What to return is the tail of the data, from the line that contains "Task: Add new time/unit element data" down to the last line, copied exactly.
┌────────
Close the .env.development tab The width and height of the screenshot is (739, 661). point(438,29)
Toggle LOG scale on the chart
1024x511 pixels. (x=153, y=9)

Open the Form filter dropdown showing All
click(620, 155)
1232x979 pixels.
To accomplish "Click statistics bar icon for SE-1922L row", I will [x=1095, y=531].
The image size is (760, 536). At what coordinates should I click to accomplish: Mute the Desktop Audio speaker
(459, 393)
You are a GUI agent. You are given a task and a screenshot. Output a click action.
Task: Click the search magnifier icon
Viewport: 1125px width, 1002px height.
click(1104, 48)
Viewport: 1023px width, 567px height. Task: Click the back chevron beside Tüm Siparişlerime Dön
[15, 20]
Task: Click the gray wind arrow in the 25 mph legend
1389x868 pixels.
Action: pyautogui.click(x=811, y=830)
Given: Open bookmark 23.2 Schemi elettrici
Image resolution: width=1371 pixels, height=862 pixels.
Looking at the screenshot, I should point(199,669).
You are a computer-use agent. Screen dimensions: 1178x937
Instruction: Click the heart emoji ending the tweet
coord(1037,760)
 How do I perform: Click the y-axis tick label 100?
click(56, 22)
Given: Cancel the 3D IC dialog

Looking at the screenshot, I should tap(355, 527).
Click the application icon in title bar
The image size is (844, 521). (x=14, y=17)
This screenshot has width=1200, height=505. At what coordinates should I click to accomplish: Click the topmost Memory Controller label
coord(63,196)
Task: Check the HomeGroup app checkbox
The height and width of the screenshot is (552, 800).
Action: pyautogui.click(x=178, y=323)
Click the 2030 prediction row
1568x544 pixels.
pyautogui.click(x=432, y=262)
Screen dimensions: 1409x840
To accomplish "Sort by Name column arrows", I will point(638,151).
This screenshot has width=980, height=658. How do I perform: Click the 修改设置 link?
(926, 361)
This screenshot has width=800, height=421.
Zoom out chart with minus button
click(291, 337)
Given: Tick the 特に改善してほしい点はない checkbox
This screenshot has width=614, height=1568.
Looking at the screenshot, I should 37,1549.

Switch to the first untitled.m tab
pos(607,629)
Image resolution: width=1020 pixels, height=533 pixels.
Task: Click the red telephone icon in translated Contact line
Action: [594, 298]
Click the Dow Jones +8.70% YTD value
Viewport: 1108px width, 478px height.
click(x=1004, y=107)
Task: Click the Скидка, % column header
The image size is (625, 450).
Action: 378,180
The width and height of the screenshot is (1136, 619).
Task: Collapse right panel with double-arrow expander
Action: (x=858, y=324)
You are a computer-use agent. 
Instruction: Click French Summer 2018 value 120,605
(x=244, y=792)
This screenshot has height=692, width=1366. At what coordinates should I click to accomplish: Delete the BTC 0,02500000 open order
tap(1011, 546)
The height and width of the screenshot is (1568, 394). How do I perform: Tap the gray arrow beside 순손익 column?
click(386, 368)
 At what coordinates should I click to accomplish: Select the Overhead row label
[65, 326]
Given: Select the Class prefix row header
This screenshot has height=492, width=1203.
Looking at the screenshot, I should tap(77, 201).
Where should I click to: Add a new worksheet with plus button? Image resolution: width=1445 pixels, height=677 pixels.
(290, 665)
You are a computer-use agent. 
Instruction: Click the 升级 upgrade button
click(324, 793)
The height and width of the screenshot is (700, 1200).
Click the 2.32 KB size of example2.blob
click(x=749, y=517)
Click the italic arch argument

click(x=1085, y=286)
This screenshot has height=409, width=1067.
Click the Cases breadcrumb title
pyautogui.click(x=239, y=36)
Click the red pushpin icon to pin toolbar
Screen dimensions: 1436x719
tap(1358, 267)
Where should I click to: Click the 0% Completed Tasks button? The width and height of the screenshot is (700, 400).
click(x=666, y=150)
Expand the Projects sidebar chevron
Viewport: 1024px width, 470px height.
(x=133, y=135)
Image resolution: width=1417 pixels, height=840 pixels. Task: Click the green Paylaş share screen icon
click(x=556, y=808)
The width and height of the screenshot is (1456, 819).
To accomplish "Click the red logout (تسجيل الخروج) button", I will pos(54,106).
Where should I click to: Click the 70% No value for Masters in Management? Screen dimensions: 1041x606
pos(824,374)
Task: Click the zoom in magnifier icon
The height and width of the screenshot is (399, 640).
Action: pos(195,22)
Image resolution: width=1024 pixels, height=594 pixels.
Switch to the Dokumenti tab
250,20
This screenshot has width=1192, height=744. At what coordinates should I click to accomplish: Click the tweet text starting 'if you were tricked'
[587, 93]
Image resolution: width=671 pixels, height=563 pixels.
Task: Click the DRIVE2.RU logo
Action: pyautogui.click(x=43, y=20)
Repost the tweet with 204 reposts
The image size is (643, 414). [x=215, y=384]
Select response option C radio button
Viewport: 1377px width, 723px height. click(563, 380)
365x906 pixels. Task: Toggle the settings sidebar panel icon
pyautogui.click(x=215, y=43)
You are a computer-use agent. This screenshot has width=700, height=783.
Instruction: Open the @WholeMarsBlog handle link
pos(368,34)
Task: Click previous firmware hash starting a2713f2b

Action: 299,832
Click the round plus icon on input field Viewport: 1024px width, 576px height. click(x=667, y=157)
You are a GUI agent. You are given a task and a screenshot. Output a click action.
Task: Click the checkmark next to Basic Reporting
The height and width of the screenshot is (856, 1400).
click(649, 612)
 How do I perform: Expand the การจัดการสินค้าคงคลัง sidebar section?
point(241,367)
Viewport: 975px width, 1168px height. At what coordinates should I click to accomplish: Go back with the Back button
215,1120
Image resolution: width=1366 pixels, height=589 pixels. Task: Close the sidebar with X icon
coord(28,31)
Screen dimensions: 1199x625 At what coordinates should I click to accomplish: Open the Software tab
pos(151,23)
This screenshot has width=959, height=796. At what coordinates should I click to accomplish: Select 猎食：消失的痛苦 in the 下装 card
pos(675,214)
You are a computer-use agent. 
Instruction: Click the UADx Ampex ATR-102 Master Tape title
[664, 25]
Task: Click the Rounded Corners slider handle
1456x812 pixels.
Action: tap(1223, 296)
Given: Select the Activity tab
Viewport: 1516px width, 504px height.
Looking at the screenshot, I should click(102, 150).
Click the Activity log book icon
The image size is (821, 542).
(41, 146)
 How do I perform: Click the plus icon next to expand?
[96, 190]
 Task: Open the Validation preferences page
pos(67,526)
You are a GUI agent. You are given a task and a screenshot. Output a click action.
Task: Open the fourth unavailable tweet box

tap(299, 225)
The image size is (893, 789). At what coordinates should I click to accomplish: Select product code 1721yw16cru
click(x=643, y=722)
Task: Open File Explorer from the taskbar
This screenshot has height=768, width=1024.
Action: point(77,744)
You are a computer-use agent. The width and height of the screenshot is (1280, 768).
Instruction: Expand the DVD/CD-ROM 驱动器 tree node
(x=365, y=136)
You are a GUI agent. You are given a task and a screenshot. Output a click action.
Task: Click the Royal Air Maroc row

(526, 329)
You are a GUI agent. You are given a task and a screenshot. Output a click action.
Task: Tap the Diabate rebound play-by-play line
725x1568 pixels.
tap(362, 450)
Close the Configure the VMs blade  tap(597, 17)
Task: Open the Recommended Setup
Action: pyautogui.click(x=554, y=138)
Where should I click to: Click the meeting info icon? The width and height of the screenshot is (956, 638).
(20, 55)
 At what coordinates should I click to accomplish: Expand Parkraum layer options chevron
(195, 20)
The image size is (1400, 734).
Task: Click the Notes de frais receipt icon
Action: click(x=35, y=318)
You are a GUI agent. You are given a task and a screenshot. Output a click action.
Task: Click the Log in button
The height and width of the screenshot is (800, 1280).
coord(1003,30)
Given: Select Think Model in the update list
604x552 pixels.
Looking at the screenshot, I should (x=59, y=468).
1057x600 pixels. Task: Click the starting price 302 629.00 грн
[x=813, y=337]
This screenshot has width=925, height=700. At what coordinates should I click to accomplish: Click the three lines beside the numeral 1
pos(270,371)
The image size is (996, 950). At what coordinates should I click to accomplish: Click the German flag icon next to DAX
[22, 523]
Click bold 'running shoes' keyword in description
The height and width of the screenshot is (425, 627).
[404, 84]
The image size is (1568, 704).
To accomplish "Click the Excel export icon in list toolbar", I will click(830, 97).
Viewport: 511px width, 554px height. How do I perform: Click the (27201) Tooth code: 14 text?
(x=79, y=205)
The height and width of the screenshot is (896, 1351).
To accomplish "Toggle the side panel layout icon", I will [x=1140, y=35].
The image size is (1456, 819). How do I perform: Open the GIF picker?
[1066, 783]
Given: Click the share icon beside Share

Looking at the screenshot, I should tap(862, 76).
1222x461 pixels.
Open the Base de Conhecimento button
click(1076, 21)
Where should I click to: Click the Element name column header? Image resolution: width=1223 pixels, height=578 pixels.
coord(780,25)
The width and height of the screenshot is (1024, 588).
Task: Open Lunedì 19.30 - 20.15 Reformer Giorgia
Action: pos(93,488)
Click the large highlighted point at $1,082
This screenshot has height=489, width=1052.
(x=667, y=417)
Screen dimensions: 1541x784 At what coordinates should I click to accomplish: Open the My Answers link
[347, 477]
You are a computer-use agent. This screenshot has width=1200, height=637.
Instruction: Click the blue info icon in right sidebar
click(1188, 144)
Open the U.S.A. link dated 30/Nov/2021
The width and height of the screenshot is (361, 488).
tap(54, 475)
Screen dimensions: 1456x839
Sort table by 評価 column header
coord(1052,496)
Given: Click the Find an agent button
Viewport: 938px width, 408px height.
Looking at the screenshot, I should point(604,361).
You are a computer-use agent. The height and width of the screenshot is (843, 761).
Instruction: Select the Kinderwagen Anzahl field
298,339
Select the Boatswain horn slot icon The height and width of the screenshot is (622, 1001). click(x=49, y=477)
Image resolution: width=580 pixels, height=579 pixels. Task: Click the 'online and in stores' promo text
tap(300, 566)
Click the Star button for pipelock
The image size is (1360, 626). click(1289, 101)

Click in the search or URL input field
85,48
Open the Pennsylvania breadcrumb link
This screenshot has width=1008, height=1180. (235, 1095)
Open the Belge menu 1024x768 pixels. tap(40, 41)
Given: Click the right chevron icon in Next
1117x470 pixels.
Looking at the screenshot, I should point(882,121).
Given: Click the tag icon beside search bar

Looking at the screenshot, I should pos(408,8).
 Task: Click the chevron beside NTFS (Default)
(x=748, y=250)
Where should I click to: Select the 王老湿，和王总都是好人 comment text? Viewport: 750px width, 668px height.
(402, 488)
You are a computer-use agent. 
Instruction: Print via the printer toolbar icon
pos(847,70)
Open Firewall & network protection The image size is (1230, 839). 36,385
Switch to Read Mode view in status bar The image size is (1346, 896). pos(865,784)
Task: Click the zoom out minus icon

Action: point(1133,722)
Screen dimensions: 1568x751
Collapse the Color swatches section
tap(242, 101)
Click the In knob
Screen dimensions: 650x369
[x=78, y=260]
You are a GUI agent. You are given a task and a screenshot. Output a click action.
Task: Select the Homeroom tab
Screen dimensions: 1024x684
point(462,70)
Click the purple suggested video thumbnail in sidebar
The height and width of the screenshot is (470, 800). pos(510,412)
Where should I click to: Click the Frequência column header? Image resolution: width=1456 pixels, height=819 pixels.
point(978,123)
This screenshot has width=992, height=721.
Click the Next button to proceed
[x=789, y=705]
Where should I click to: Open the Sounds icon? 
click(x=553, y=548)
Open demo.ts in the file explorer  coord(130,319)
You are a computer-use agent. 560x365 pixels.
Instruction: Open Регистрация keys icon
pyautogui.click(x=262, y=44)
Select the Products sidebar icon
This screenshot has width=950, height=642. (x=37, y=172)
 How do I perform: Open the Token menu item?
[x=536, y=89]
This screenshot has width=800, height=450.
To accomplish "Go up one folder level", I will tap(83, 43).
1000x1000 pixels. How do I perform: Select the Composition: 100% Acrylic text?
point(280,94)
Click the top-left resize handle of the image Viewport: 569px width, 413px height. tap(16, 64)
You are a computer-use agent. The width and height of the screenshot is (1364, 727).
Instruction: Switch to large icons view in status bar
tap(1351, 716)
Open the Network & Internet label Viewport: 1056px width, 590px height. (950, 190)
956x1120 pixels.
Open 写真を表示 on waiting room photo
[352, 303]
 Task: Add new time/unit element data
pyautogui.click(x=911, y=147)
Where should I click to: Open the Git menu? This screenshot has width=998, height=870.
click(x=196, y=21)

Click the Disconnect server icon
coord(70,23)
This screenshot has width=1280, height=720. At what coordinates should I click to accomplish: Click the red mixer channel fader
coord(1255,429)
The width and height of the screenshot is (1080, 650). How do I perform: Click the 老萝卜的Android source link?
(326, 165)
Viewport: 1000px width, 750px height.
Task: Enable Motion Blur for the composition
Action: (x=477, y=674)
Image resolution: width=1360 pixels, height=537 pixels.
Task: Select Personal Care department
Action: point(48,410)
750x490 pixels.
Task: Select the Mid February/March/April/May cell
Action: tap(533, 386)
└────────
- **Exercise output**
 Task: Add new time/unit element data
pyautogui.click(x=911, y=147)
Where should I click to: Open the Git menu? This screenshot has width=998, height=870.
click(x=196, y=21)

Click the Disconnect server icon
coord(70,23)
This screenshot has width=1280, height=720. At what coordinates should I click to accomplish: Click the red mixer channel fader
coord(1255,429)
The width and height of the screenshot is (1080, 650). How do I perform: Click the 老萝卜的Android source link?
(326, 165)
Viewport: 1000px width, 750px height.
Task: Enable Motion Blur for the composition
Action: (x=477, y=674)
Image resolution: width=1360 pixels, height=537 pixels.
Task: Select Personal Care department
Action: point(48,410)
750x490 pixels.
Task: Select the Mid February/March/April/May cell
Action: tap(533, 386)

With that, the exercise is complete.